_Tarefas a realizar_
a – Segundo o texto fornecido, em que curso da UFRJ o jovem tinha o segundo dia de aula naquela tarde?
b – Copie fielmente os registros, do início até a linha que contém "[x=333, y=315]", incluindo essa linha.

_Texto fornecido_
Apoiado em muletas, com ferimentos nas pernas, fratura na bacia e o rosto coberto parcialmente por uma máscara cirúrgica para proteger uma lesão na mandíbula, o universitário chegou caminhando lentamente no escritório do advogado Gentil Portela Cordeiro, onde falou pela primeira vez sobre o acidente.
"Não fui eu o grande insano que chegou lá e deu um monte de chute na cara do motorista sentado e dirigindo", diz, enquanto tenta reconstituir o que aconteceu naquele ônibus da linha 328, que liga a Ilha do Governador (zona norte) ao centro do Rio.
Passageiros disseram à polícia que Freire teria agredido o motorista com chutes no rosto em meio a uma discussão.
Sexta-feira, à Folha, o jovem reconstituiu com detalhes o ocorrido no ônibus. Mas, quando questionado diretamente sobre as agressões, é vago. "Não tenho essa parte clara na minha mente".
"Peso 57 quilos. Eu não tenho força para chutar uma pessoa e fazer ela desmaiar. Agredir uma pessoa sentada é um ato de covardia."
O jovem contou à Folha que naquela tarde estava atrasado para o segundo dia de aula no curso de licenciatura em física da UFRJ (Universidade Federal do Rio de Janeiro).

_Registros de entrada_
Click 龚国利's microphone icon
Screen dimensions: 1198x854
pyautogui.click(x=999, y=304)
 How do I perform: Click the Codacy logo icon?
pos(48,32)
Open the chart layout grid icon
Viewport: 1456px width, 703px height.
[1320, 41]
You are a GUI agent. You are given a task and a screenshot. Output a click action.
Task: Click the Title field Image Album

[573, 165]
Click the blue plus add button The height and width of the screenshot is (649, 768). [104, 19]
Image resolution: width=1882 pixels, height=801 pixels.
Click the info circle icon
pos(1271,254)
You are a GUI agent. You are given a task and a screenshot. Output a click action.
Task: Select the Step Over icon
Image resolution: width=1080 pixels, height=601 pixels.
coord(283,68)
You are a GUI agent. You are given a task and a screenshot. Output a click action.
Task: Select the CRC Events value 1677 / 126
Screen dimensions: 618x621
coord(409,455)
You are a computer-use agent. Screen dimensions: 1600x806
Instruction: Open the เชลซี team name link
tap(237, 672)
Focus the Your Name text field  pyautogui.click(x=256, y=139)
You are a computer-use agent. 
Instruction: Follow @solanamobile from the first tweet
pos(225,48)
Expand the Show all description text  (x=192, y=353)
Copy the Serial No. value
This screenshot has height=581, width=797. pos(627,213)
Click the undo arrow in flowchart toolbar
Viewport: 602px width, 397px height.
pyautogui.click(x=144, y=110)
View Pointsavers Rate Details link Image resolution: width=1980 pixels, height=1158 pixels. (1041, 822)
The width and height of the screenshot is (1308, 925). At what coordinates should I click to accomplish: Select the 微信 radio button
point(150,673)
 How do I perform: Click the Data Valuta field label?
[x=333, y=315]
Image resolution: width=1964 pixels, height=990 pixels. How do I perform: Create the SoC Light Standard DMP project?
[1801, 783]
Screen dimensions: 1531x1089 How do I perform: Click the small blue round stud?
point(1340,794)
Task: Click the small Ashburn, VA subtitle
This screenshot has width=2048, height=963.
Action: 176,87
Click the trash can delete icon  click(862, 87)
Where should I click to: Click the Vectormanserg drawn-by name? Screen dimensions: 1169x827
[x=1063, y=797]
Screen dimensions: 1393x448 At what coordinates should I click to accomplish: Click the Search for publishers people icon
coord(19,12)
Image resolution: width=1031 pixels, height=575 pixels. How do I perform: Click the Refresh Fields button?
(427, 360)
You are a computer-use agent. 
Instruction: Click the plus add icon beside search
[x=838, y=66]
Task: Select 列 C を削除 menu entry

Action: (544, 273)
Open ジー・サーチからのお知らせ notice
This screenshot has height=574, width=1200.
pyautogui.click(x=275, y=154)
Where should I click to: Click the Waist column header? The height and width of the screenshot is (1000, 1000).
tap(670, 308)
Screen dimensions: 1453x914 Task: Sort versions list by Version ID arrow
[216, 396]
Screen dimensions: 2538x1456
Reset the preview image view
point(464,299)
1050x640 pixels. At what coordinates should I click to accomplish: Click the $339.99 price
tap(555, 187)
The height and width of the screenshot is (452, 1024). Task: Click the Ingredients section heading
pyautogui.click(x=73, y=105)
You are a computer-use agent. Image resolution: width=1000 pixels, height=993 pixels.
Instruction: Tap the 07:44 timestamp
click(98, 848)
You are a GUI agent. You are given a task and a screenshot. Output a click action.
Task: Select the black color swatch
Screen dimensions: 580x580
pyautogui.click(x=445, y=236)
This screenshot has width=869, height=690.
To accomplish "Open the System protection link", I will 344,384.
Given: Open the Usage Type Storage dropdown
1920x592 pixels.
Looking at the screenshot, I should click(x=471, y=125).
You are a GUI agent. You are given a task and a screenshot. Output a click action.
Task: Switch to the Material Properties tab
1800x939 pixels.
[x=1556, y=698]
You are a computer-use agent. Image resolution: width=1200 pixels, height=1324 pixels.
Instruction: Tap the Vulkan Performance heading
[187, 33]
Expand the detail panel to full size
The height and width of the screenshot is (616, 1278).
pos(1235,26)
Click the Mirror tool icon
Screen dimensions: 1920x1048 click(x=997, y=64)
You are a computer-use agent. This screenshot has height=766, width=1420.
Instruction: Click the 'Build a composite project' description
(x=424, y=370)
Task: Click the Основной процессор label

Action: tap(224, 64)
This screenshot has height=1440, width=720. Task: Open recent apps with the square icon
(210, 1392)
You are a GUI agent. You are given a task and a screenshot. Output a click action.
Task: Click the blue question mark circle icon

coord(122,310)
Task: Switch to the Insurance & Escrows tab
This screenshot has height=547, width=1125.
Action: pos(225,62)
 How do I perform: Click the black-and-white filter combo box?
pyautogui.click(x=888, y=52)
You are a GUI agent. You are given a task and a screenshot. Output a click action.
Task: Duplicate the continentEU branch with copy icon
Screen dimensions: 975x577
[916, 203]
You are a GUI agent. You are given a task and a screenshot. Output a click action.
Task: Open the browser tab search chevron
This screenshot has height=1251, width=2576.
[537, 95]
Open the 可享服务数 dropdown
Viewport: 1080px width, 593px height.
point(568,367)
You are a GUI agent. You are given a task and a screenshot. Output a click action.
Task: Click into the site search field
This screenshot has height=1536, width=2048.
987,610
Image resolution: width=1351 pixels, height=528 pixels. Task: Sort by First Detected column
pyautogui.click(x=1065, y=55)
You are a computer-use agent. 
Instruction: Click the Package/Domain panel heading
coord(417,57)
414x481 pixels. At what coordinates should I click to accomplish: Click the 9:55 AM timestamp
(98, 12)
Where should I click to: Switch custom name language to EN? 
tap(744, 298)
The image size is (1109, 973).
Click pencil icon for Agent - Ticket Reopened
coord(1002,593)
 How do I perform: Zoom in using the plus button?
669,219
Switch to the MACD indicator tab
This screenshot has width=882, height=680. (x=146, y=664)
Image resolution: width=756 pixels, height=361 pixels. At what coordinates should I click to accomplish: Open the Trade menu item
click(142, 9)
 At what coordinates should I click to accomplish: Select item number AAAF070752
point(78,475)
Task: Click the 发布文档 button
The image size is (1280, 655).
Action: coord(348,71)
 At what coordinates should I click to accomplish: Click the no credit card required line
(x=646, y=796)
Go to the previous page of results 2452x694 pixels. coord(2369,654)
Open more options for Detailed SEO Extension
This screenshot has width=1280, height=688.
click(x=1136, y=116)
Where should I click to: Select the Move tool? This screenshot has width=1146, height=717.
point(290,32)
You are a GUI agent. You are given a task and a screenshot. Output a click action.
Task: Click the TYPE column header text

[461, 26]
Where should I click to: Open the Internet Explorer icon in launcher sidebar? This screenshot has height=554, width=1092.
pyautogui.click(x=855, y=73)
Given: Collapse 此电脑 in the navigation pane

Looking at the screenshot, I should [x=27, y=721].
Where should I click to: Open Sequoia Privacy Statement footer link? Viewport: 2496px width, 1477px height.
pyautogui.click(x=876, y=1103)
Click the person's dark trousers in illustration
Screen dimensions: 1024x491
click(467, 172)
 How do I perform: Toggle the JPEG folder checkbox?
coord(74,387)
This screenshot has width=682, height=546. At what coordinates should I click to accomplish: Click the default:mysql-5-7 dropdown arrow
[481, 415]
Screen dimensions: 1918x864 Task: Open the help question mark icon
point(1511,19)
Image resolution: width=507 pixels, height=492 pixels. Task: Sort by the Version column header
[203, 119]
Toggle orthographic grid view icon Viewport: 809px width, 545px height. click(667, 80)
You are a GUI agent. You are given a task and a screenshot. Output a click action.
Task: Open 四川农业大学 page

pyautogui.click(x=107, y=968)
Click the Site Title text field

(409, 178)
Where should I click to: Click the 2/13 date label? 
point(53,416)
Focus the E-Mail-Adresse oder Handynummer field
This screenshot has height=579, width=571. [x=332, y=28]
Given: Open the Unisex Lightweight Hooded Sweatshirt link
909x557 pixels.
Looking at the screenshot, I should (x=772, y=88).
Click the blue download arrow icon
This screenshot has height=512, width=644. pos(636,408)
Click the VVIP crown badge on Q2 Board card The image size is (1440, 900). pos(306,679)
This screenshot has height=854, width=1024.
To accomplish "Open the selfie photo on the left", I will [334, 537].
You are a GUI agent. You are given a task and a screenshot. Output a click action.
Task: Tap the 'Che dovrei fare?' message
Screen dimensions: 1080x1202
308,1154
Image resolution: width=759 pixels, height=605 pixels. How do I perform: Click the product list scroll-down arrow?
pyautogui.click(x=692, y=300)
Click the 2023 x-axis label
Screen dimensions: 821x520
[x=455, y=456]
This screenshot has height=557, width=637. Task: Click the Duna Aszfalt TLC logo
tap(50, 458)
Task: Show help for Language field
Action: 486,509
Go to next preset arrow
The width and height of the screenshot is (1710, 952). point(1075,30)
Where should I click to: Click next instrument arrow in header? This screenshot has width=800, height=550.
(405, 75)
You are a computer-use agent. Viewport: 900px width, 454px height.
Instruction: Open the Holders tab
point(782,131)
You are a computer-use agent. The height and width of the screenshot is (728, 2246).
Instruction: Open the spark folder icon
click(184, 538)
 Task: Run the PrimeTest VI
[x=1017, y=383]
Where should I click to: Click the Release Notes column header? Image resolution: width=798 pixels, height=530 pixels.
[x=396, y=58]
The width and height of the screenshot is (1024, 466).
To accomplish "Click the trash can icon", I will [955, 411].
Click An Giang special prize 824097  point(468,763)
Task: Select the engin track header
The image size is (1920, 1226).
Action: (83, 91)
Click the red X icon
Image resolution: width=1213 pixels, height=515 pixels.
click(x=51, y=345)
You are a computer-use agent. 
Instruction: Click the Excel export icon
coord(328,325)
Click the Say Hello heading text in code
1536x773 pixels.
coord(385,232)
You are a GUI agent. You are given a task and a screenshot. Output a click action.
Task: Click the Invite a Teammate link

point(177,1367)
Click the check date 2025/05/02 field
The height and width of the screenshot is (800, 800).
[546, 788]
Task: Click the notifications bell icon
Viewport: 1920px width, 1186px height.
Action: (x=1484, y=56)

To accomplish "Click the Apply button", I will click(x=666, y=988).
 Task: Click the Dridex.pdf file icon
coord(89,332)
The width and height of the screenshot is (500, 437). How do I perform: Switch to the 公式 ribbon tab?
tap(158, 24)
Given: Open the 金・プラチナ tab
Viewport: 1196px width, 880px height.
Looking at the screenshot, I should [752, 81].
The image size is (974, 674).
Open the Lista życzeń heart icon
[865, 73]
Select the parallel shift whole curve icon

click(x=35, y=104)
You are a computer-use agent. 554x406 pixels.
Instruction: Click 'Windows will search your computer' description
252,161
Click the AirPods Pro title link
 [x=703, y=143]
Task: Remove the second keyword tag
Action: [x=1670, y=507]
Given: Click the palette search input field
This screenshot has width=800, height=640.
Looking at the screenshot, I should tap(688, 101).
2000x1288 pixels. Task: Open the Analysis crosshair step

_Resultados esperados_
a – No curso de licenciatura em física.

b –
Click 龚国利's microphone icon
Screen dimensions: 1198x854
pyautogui.click(x=999, y=304)
 How do I perform: Click the Codacy logo icon?
pos(48,32)
Open the chart layout grid icon
Viewport: 1456px width, 703px height.
[1320, 41]
You are a GUI agent. You are given a task and a screenshot. Output a click action.
Task: Click the Title field Image Album

[573, 165]
Click the blue plus add button The height and width of the screenshot is (649, 768). [104, 19]
Image resolution: width=1882 pixels, height=801 pixels.
Click the info circle icon
pos(1271,254)
You are a GUI agent. You are given a task and a screenshot. Output a click action.
Task: Select the Step Over icon
Image resolution: width=1080 pixels, height=601 pixels.
coord(283,68)
You are a GUI agent. You are given a task and a screenshot. Output a click action.
Task: Select the CRC Events value 1677 / 126
Screen dimensions: 618x621
coord(409,455)
You are a computer-use agent. Screen dimensions: 1600x806
Instruction: Open the เชลซี team name link
tap(237, 672)
Focus the Your Name text field  pyautogui.click(x=256, y=139)
You are a computer-use agent. 
Instruction: Follow @solanamobile from the first tweet
pos(225,48)
Expand the Show all description text  (x=192, y=353)
Copy the Serial No. value
This screenshot has height=581, width=797. pos(627,213)
Click the undo arrow in flowchart toolbar
Viewport: 602px width, 397px height.
pyautogui.click(x=144, y=110)
View Pointsavers Rate Details link Image resolution: width=1980 pixels, height=1158 pixels. (1041, 822)
The width and height of the screenshot is (1308, 925). At what coordinates should I click to accomplish: Select the 微信 radio button
point(150,673)
 How do I perform: Click the Data Valuta field label?
[x=333, y=315]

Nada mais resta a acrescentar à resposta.